C'est un autre débat mais il faut raisonner
comme en analogique. On part du principe que l'on peut faire un
"copier" sur Internet et "coller" sur un CD
audio du moment que l'usage reste privé. C'est le même
système pour une cassette vidéo. Il existe une redevance
de copie privée (financée par les producteurs de
supports cassettes, vidéo, etc). Cette redevance est logique:
après avoir fait sa propre compil' de photos de musées,
un particulier va-t-il acheter un CD-Rom d'art contemporain? Ca
m'étonnerait beaucoup. Il devient urgent que cette redevance
touche également les fabricants de CD vierges compte tenu
du développement du support. Il faut avouer que ça
prend du temps.
BlackSound.com,
site de téléchargement d'extraits musicaux spécialisé
en World Music, vient d'adopter la norme IDDN (InterDeposit Digital
Number) comme instrument de protection et de gestion des droits
de propriétés industrielles, ça vous inspire
?
C'est un système d'identification des oeuvres avec les
conditions d'exploitation à respecter. Il permet de toucher
directement l'individu. Cela part du postulat suivant: "Moi,
internaute, je vais demander l'autorisation car j'ai les coordonnées
directement". Je trouve que c'est un faux débat. Je
crois que nous sommes dans un autre état d'esprit sous
forme de gestion collective. Nous voulons plutôt mettre
en place des ECMS (Electronic Copyright Management System). Nous
préférons signer des accords type avec les fournisseurs
de contenu et ensuite de pouvoir lier des systèmes de contrôle
et de "reporting". Mais nous avons besoin d'outils technologiques
pour le faire.
Quel
est votre site favori ?
J'aime beaucoup fluctuat.net,
site d'information sur la vie culturelle de la vie parisienne.

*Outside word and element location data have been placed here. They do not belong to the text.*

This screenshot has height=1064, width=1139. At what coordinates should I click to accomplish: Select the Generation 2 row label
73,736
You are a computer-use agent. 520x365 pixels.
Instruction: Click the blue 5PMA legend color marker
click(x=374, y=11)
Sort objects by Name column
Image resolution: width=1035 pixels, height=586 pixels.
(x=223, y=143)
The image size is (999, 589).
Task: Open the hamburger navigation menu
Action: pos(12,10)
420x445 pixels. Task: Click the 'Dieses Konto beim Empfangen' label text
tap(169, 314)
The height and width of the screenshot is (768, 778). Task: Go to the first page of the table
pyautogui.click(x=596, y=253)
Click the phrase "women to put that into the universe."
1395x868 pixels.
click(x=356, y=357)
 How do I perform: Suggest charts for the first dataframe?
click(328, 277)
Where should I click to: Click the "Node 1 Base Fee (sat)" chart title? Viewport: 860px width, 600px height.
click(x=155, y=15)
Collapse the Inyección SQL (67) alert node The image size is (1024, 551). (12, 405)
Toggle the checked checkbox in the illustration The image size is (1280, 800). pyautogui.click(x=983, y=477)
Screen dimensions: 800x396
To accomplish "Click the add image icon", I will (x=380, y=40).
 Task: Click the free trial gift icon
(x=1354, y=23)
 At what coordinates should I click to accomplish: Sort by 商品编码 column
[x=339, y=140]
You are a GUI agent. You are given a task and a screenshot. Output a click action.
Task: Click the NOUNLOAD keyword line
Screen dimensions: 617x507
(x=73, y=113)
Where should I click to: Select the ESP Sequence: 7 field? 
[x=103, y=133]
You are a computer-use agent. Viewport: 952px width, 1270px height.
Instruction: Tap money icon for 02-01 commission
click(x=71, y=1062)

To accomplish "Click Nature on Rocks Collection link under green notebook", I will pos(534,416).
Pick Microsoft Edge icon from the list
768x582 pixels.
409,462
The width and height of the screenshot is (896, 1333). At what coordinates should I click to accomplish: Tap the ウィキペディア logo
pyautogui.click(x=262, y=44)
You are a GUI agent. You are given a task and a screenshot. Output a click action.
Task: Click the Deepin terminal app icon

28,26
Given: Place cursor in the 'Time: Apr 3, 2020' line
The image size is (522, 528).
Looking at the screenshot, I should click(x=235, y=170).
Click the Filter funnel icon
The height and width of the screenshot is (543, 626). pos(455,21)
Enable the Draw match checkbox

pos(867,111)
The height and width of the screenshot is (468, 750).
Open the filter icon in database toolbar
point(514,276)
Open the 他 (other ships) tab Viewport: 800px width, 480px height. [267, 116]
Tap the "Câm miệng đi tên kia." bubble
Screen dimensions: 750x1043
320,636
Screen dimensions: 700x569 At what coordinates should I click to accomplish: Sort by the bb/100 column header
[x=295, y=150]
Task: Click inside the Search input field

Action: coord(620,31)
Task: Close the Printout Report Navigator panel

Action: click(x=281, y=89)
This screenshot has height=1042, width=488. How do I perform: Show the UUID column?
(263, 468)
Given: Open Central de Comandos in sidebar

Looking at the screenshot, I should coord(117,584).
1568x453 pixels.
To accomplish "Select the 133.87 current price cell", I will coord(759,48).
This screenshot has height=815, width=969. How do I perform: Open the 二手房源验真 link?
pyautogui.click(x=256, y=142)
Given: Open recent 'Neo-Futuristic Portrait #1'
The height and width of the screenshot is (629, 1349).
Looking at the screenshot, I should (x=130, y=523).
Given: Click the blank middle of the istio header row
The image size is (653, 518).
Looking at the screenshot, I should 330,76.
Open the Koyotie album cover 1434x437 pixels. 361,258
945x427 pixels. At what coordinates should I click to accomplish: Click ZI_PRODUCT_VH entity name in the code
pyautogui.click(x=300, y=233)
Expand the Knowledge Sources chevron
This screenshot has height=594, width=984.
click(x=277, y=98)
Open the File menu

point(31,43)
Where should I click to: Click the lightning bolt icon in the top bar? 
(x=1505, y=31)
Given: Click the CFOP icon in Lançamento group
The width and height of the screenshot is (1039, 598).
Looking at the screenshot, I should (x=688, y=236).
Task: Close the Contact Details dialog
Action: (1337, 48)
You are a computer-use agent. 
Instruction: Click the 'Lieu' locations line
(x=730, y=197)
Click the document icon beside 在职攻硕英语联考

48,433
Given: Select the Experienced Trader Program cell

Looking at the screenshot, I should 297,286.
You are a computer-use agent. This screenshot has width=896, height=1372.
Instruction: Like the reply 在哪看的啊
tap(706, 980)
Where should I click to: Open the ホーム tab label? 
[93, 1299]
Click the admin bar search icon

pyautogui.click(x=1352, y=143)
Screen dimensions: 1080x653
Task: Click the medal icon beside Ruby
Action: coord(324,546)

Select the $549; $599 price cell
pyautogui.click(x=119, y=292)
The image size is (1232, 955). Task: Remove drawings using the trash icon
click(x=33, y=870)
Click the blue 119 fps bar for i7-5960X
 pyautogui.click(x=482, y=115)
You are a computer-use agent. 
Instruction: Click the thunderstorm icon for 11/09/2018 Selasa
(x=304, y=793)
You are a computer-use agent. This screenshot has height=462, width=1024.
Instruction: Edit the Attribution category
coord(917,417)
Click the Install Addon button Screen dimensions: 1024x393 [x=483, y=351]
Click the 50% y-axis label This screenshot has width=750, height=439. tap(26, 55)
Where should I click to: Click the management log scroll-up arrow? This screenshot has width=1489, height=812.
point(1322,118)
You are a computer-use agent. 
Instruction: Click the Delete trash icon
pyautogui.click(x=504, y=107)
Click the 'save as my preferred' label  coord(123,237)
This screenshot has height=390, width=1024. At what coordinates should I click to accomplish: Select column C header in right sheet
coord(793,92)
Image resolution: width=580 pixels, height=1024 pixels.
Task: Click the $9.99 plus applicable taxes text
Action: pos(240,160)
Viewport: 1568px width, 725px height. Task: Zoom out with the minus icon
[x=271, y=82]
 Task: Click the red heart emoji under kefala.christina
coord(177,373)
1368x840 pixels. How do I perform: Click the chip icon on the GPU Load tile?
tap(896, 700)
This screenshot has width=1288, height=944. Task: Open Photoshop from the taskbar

J'aime bien les sites en Flash du style www.eye4u.com
ou www.chman.com.
Quel
radio en ligne écoutez-vous ?
Je vous avoue que pour l'instant, j'ai encore le réflexe
d'allumer ma chaîne audio.
Qu'aimez-vous
sur Internet ?
Les jeux en ligne. J'attend avec impatience Fortress
sur Goa.com.
Que
détestez-vous sur Internet ?
Les sites baclés, où l'information n'est
pas remise à jour.
Pierre
Forrest, 29 ans, est titulaire d'un DEA en propriété littéraire
et artistique, chargé depuis 1995 des autorisations au sein de
SESAM, société réunissant la SACEM, l'ADAGP, la SCAM, la SACD
et la SDRM pour la gestion des exploitations dites multimédias.